Stored data entries:
_ _ _
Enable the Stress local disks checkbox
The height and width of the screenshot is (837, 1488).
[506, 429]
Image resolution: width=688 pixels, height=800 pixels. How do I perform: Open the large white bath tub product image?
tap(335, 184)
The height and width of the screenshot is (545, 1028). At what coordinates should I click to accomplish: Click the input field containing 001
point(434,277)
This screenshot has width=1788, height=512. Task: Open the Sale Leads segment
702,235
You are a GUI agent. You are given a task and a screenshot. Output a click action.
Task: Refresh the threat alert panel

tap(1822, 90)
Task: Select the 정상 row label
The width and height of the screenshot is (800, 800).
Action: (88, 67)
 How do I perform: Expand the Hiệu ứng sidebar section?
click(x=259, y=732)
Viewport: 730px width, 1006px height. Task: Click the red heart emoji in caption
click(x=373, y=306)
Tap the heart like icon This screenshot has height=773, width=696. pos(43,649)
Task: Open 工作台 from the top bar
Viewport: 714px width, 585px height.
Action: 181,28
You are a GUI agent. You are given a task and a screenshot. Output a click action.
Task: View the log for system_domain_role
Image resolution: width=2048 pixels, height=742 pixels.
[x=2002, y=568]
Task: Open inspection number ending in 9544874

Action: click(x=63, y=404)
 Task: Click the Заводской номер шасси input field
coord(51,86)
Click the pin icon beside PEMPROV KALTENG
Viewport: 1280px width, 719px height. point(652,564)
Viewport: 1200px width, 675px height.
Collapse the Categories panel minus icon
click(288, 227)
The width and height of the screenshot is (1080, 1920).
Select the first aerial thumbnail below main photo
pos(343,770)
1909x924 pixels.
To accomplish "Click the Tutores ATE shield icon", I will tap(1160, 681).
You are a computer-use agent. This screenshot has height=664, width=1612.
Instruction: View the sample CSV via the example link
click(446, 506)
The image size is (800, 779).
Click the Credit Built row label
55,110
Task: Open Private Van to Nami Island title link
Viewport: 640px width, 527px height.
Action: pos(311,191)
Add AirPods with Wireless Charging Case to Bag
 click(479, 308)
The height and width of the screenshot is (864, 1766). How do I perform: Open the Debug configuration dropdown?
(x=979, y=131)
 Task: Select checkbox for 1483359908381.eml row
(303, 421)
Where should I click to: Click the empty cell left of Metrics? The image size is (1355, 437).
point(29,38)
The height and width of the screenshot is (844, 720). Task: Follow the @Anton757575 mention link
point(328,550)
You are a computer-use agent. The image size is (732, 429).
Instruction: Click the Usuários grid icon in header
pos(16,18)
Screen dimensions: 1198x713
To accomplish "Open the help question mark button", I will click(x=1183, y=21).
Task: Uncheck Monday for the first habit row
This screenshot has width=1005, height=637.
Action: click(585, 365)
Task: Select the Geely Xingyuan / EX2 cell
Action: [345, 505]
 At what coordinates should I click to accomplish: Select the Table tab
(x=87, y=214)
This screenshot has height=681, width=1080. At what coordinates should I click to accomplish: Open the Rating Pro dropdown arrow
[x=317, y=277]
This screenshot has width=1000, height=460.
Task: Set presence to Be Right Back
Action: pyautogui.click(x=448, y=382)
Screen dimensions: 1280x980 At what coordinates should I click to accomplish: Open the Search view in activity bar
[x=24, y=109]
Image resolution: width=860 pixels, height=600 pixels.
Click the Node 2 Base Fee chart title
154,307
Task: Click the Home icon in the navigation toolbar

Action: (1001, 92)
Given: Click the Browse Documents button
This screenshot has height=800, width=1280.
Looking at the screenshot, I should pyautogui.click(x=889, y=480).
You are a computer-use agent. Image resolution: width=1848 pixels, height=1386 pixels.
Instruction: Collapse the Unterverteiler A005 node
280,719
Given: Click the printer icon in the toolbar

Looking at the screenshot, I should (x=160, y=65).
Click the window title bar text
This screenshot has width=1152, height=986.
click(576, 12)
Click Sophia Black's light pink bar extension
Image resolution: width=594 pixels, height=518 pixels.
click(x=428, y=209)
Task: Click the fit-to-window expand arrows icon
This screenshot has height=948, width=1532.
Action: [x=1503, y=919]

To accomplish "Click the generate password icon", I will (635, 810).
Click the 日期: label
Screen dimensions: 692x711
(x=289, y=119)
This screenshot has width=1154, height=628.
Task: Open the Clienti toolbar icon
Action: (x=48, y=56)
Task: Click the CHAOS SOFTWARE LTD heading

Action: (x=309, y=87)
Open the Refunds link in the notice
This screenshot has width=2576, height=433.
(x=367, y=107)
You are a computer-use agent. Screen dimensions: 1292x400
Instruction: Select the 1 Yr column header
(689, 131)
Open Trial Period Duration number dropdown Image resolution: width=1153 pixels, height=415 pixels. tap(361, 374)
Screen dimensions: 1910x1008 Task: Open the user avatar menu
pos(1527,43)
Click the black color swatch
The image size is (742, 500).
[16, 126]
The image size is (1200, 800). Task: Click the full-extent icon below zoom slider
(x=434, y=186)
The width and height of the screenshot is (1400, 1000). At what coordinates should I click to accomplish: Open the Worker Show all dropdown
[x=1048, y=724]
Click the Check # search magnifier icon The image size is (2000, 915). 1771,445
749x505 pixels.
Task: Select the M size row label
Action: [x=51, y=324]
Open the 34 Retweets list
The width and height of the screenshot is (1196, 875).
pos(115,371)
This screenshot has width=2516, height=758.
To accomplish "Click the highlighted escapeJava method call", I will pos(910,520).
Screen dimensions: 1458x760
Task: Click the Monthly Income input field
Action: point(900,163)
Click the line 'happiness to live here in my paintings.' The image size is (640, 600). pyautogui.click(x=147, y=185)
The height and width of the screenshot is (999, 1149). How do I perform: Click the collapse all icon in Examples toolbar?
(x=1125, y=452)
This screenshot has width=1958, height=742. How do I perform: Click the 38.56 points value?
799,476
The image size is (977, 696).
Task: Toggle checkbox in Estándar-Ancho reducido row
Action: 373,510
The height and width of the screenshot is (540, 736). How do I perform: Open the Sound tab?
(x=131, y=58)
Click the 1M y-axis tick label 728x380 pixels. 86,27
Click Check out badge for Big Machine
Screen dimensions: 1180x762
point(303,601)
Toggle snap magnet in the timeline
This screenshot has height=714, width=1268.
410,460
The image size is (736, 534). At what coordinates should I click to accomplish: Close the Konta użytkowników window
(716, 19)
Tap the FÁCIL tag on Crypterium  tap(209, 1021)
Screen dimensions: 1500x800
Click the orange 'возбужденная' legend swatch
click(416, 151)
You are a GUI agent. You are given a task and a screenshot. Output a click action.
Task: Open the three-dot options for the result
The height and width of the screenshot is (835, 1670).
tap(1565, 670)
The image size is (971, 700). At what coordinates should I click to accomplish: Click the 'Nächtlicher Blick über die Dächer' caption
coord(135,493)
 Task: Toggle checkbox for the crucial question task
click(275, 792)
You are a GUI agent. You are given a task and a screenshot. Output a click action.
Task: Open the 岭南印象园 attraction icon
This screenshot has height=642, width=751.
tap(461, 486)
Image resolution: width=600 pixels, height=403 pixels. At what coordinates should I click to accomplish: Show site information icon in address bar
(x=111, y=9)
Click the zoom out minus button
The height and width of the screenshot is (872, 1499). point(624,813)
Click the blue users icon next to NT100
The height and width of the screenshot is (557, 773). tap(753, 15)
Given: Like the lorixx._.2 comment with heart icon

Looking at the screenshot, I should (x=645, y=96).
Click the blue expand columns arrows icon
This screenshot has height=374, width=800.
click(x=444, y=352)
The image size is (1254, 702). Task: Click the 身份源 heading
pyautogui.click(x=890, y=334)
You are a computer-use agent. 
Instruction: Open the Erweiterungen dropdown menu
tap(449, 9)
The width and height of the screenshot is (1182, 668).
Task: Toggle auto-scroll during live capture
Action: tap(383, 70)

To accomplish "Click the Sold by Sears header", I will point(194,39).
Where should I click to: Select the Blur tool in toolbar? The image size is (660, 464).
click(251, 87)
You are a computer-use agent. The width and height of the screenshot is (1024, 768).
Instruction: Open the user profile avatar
_ _ _
▶ [Exercise aim]: When a line of the data holds the string "arrows", pick it out and copy it.

▶ [Solved exercise]:
Task: Click the fit-to-window expand arrows icon
Click the blue expand columns arrows icon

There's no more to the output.